Selama kunjungan Suga kemarin, Perdana Menteri Phuc mengatakan "Vietnam akan menerima Jepang, kekuatan global, untuk lanjutkan aktivitas mempertahankan perdamaian regional dan global, stabilisasi dan kesejahteraan kami."
Vietnam sepertinya salah satu negara yang telah memperkuat ikatan dengan Jepang, AS, Australia dan India beberapa tahun belakangan ini untuk melawan kekuatan China.
Vietnam juga satu-satunya negara Asean yang tidak dikunjungi oleh diplomat maupun pejabat pertahanan China selama tur dari Beijing bulan lalu.
Namun Lian mengatakan kerjasama keamanan antara Hanoi dan Tokyo kemungkinan tidak akan melanggar batas yang diterapkan Beijing.

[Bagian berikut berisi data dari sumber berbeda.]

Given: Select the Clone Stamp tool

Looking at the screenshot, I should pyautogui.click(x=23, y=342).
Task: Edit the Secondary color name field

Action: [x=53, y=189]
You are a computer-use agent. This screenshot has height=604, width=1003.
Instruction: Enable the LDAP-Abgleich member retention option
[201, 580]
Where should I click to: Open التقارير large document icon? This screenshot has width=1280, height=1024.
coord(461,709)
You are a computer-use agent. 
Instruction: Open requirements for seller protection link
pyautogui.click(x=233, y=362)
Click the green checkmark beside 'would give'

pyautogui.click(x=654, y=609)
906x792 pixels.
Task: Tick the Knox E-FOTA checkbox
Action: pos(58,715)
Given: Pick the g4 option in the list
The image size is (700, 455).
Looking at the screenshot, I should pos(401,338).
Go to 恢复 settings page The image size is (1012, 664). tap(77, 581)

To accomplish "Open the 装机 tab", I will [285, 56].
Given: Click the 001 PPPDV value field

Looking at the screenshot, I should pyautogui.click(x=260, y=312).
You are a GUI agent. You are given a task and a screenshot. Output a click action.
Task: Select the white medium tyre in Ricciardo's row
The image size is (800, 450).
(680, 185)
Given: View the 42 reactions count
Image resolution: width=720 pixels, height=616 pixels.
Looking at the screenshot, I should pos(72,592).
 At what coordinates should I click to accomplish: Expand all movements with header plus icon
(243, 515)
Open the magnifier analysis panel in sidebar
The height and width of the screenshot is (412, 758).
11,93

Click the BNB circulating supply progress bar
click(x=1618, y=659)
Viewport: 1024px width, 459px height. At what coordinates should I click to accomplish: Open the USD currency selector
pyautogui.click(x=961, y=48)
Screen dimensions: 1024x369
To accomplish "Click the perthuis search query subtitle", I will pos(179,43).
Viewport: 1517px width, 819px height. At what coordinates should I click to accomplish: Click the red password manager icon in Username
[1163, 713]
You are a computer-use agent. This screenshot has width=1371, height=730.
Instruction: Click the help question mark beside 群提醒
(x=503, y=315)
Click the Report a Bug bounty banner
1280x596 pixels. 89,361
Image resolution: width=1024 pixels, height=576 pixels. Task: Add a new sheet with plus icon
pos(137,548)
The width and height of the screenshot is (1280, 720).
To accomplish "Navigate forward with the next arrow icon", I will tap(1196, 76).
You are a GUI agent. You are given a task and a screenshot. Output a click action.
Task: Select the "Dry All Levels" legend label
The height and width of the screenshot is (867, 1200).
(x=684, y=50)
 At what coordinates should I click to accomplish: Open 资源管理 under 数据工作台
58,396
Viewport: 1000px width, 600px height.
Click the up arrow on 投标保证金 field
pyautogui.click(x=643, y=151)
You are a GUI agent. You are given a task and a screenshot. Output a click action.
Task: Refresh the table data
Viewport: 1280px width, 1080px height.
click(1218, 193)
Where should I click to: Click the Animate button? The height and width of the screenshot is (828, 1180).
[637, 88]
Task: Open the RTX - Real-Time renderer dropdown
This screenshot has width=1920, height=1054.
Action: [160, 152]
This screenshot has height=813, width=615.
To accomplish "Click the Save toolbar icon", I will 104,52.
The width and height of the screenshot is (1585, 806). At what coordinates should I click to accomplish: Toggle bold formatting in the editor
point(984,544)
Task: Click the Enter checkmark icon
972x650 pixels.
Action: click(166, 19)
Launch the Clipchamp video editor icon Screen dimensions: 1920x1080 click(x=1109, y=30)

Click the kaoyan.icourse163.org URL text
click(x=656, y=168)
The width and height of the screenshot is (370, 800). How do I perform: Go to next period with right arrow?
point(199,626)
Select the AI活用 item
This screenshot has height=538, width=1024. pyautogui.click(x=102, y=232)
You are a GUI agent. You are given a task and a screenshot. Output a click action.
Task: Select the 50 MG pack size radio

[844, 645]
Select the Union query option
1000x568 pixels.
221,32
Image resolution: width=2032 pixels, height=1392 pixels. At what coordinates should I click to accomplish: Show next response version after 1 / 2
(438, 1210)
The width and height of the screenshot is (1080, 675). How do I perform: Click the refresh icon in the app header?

"Vietnam tidak ingin melihat sisi antagonisme China, dan kedua negara telah setuju untuk mempertahankan stabilitas." ujarnya.
"Tidak ada negara Asean yang ingin melanggar ikatan mereka dengan China melalui kerjasama dengan Jepang."
Masih terlalu dini untuk sebutkan bagaimana keadaan berikutnya, tapi tidak diragukan sudah ada dua kekuatan hebat yang terhimpun di Laut China Selatan.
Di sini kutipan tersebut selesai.